§ Source information:
────────────────────────────────────────
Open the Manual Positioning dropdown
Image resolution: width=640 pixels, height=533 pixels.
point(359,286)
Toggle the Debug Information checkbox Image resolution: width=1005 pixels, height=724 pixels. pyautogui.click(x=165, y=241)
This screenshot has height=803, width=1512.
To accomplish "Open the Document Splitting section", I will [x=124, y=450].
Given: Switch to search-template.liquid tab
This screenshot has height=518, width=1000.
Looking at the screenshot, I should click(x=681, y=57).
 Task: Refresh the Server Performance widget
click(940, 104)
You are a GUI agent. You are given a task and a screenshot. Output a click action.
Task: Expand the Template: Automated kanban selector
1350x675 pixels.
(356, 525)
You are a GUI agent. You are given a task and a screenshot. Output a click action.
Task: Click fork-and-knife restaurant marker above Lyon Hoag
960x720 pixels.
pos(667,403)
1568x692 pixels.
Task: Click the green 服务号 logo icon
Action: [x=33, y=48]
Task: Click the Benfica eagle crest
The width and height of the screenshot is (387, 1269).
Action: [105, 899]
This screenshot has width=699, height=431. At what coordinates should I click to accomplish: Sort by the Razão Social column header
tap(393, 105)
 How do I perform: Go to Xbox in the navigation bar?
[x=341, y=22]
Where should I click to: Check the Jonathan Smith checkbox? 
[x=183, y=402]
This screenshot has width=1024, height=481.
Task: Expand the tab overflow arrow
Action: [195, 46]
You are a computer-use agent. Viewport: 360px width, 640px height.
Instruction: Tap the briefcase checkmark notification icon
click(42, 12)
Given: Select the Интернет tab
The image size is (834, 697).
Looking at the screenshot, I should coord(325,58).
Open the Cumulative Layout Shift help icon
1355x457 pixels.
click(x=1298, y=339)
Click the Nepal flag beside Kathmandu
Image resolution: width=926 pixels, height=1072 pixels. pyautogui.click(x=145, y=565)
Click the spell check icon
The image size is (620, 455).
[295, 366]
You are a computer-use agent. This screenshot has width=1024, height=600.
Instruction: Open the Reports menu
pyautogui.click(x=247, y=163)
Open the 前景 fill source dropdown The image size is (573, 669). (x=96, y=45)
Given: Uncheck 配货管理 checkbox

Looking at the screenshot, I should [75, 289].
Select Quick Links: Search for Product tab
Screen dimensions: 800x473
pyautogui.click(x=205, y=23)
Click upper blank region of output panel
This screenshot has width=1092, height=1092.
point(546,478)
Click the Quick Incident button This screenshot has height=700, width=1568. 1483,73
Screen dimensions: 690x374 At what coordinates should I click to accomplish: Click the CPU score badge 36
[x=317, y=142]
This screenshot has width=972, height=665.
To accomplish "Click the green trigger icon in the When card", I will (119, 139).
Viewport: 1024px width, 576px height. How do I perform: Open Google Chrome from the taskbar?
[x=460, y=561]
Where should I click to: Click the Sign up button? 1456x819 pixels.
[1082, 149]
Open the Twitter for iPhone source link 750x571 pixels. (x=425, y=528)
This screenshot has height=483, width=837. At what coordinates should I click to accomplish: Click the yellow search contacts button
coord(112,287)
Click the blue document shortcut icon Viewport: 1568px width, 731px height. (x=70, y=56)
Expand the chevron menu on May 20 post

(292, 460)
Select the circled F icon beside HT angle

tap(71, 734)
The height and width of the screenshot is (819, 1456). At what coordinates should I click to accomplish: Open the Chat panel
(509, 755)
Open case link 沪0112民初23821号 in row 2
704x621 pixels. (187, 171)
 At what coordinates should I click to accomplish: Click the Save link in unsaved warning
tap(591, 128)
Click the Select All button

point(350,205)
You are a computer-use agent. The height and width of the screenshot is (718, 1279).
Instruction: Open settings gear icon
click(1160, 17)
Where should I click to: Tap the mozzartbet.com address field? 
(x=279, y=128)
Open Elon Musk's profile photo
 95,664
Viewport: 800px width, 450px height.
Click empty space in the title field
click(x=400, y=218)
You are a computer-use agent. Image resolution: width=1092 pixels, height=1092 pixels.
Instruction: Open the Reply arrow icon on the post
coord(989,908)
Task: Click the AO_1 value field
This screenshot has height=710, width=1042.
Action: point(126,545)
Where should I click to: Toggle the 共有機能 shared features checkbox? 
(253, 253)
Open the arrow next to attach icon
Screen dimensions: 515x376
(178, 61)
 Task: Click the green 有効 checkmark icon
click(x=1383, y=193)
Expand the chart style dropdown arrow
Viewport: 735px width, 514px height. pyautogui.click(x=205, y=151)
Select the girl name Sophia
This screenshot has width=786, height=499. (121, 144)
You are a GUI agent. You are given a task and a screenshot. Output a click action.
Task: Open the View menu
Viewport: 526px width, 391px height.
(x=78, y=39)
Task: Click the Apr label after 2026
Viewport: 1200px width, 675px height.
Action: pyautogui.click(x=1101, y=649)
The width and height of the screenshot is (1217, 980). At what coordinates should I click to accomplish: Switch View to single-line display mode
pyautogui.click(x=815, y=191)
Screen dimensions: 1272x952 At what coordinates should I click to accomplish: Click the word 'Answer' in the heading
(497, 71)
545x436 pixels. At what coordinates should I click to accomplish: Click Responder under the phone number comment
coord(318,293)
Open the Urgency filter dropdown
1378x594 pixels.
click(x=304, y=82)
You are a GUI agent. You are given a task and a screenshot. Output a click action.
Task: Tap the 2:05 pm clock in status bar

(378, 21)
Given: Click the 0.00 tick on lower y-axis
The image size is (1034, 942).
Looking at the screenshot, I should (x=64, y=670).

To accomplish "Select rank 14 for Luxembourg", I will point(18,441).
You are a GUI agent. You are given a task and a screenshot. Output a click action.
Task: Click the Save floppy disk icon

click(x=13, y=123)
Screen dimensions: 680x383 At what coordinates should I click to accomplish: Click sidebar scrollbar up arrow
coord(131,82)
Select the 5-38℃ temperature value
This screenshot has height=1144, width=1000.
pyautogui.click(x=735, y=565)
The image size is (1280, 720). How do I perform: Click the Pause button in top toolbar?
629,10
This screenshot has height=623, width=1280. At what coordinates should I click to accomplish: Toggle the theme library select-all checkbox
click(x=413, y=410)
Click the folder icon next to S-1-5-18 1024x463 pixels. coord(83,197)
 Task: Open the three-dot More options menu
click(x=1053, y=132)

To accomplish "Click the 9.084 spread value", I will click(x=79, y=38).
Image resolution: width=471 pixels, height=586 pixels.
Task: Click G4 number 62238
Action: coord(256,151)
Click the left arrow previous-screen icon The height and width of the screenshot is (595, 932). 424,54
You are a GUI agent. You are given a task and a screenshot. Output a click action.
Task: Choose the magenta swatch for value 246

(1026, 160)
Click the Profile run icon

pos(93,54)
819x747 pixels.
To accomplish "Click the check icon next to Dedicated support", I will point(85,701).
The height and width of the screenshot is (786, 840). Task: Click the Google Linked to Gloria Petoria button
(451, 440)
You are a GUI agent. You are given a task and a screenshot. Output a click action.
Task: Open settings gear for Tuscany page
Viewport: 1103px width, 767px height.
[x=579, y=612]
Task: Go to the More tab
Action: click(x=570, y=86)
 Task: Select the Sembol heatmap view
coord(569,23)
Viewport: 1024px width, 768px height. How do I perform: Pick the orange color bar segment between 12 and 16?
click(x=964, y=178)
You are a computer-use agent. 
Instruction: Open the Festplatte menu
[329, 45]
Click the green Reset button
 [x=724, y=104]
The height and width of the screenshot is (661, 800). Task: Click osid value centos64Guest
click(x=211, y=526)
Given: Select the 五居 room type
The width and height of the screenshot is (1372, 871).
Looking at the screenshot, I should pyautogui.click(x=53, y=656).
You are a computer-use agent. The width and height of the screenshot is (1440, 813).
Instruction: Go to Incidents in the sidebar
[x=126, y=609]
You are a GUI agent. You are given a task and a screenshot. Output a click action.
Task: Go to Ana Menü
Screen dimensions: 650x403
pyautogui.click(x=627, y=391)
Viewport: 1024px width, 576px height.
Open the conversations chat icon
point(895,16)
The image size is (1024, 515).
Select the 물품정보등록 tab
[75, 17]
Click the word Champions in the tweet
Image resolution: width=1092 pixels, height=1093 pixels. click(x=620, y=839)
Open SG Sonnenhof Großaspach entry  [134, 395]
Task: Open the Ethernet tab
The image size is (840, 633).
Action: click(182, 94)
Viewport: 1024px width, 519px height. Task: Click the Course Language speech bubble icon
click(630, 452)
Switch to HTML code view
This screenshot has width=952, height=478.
────────────────────────────────────────
Using the listing above, gather each line that holds the string "Quick" and copy it.

Select Quick Links: Search for Product tab
Click the Quick Incident button This screenshot has height=700, width=1568. 1483,73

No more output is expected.